Download or read book Individualism written by Zubin Meer and published by Lexington Books. This book was released on 2011-05-26 with total page 284 pages. Available in PDF, EPUB and Kindle. Book excerpt: Individualism: The Cultural Logic of Modernity explores ideas of the modern sovereign individual in the western cultural tradition. Divided into two sections, this volume surveys the history of western individualism in both its early and later forms: chiefly from the sixteenth to the eighteenth centuries, and then individualism in the twentieth century.

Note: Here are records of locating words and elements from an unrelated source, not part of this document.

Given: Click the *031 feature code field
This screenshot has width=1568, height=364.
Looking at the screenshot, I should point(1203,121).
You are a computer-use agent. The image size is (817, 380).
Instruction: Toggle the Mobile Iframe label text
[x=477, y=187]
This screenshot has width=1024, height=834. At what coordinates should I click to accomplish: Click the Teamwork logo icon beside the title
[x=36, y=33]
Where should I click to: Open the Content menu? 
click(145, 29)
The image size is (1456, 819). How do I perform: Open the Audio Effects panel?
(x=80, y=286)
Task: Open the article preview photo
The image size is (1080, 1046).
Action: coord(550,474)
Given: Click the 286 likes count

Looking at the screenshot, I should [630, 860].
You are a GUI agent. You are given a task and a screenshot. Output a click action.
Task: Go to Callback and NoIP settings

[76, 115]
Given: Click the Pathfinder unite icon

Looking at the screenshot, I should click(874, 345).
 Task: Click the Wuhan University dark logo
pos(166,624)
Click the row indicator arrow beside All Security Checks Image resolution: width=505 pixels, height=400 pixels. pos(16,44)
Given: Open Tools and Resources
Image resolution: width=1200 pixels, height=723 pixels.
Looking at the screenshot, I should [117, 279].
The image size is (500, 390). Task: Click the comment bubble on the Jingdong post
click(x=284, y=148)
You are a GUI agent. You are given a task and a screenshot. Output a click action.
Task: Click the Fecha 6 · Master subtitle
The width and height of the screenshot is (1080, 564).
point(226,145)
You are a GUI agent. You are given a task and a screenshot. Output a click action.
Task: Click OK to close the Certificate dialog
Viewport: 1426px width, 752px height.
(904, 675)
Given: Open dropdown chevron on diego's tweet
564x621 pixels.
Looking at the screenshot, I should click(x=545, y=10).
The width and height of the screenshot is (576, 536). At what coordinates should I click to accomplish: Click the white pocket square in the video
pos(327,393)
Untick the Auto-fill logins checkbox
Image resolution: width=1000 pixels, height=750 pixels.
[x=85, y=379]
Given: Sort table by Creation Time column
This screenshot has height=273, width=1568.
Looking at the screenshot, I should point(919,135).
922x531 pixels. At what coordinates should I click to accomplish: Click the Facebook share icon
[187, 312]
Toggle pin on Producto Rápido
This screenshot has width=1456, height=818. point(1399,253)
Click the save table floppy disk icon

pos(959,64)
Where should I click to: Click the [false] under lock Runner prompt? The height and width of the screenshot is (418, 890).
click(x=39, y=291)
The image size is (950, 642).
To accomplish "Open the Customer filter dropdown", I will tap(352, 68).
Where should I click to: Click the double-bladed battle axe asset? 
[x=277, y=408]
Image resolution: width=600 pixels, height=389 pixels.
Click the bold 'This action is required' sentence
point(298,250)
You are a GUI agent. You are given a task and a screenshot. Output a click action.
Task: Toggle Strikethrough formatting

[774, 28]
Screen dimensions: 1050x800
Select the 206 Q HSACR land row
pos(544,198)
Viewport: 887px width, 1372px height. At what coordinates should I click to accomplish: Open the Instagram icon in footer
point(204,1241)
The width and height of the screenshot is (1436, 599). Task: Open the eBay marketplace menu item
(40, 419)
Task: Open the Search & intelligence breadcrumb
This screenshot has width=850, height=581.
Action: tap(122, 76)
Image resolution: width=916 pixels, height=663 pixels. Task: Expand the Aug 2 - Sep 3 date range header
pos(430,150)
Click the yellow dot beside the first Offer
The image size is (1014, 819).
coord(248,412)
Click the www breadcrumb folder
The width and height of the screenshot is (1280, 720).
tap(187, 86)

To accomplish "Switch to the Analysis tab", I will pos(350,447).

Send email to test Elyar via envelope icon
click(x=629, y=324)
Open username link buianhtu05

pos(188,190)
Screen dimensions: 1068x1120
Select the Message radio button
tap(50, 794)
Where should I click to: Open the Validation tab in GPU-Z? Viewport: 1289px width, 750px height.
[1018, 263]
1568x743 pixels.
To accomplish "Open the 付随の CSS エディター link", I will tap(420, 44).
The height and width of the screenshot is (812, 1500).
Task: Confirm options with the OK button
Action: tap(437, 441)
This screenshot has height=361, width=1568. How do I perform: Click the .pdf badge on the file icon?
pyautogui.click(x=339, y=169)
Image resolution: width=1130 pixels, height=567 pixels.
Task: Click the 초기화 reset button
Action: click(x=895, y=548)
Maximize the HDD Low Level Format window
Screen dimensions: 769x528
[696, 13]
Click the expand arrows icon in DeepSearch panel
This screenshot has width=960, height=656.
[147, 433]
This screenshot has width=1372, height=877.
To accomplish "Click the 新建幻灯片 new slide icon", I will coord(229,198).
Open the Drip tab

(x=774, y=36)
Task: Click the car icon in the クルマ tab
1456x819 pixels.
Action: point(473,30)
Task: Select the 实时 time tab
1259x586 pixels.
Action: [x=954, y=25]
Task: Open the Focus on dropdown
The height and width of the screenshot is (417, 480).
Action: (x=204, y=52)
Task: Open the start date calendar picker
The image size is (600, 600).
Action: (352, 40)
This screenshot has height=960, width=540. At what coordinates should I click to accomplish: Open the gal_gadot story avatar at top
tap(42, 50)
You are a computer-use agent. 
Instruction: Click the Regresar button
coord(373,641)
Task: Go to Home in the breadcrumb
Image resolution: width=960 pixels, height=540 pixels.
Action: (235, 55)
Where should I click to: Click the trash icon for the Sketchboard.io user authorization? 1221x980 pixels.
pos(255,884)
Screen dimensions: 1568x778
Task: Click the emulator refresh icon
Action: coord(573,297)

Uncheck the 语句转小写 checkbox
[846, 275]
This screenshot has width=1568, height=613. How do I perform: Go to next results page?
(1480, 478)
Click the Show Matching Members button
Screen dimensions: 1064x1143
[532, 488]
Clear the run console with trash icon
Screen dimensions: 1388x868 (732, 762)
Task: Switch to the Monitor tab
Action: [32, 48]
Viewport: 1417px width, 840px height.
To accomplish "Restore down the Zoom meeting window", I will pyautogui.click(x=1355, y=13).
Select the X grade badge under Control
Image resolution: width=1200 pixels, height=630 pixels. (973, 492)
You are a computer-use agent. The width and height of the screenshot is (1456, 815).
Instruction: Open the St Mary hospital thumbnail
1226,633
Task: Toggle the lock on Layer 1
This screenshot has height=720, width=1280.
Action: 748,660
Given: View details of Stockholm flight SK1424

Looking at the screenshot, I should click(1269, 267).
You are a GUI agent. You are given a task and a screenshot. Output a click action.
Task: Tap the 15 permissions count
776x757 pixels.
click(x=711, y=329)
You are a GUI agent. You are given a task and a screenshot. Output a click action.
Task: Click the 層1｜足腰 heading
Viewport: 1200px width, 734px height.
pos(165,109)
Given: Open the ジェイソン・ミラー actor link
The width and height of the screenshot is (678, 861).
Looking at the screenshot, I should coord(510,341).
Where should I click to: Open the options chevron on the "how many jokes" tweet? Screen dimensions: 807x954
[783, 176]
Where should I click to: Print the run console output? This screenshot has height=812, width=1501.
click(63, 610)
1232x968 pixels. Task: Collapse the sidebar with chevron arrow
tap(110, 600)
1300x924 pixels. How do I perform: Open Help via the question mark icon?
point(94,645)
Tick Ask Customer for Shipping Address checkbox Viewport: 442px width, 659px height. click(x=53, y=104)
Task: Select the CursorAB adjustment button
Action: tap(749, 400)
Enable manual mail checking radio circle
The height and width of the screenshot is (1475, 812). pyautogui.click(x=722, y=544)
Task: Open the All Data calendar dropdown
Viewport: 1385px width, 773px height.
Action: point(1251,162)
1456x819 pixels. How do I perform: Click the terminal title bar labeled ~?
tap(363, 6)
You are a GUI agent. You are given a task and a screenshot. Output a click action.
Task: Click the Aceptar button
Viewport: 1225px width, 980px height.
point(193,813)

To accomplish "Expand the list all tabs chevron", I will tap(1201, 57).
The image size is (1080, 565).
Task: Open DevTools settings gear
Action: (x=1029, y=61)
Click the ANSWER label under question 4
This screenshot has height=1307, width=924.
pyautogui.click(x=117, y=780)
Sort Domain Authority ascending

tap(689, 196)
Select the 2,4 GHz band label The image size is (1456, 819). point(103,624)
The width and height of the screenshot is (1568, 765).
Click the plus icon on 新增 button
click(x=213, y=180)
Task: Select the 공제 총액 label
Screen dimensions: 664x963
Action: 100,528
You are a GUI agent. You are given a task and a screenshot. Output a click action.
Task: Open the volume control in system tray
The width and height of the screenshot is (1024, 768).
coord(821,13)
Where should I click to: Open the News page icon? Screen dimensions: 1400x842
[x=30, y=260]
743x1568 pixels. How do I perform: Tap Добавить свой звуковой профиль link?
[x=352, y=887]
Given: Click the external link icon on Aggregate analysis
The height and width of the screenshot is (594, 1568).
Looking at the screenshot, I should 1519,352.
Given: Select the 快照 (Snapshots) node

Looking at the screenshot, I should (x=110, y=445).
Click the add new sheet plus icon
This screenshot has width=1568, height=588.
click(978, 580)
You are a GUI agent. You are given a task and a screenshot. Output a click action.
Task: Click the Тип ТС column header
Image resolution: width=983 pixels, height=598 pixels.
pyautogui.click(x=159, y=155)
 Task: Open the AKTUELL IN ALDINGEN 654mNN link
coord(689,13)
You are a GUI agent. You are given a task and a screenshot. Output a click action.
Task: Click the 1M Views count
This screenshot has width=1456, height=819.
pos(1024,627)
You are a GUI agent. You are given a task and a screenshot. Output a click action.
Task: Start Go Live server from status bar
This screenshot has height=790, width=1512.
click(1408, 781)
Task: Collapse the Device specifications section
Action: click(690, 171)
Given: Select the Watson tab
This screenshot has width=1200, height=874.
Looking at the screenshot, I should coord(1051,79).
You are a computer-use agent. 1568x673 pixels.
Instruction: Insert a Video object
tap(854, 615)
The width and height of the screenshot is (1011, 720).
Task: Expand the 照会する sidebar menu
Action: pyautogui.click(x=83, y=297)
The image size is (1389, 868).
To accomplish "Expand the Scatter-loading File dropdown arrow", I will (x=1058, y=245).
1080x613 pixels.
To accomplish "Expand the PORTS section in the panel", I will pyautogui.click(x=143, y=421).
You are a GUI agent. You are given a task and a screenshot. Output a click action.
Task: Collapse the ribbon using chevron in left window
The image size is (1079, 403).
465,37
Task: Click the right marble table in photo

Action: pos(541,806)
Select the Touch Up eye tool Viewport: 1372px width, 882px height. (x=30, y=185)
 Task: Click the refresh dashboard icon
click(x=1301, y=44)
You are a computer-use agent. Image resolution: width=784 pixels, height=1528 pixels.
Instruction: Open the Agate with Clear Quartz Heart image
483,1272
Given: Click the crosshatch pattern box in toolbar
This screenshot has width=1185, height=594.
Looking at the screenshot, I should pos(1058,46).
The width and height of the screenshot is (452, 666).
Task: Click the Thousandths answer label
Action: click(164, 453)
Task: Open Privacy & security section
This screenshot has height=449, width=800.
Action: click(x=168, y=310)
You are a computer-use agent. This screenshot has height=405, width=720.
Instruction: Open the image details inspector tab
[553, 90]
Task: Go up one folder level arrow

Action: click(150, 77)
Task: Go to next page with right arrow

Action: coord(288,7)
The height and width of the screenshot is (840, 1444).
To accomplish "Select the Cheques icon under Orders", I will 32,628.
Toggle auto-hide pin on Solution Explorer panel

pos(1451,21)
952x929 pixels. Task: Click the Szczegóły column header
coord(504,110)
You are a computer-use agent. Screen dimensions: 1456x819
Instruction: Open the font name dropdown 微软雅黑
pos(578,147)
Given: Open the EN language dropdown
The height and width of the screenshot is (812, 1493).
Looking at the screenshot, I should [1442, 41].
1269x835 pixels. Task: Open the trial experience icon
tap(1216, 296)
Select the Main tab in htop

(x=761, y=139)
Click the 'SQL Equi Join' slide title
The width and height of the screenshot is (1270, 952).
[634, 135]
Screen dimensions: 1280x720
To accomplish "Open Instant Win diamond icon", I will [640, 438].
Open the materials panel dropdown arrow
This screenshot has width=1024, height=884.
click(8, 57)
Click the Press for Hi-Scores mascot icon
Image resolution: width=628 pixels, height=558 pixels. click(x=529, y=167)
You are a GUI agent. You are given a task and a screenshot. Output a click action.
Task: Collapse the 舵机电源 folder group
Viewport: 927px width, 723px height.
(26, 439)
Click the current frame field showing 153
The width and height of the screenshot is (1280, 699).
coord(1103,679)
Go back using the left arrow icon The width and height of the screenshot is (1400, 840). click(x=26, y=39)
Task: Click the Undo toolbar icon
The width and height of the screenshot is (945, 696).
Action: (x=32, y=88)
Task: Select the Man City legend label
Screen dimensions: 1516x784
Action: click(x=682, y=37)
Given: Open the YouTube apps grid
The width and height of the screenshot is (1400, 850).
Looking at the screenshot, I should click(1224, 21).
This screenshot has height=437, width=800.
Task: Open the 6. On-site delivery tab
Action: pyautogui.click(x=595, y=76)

These essays boldly challenge not only the exclusionary framework and self-assured teleology, but also the metaphysical certainty of that remarkablytenacious narrative on "the rise of the individual." Some essays question the correlation of realist characterization to the eighteenth-century British novel, while others champion the continuing political relevance of selfhood in modernist fiction overand against postmodern nihilism. Yet others move to the foreground underappreciated topics, such as the role of courtly cultures in the development of individualism. Taken together, the essays provocatively revise and enrich our understanding of individualism as the generative premise of modernity itself. Authors especially considered include Locke, Defoe, Freud, and Adorno. The essays in this volume first began as papers presented at a conference of the American Comparative Literature Association held atPrinceton University. Among the contributors are Nancy Armstrong, Deborah Cook, James Cruise, David Jenemann, Lucy McNeece, Vivasvan Soni, Frederick Turner, and Philip Weinstein.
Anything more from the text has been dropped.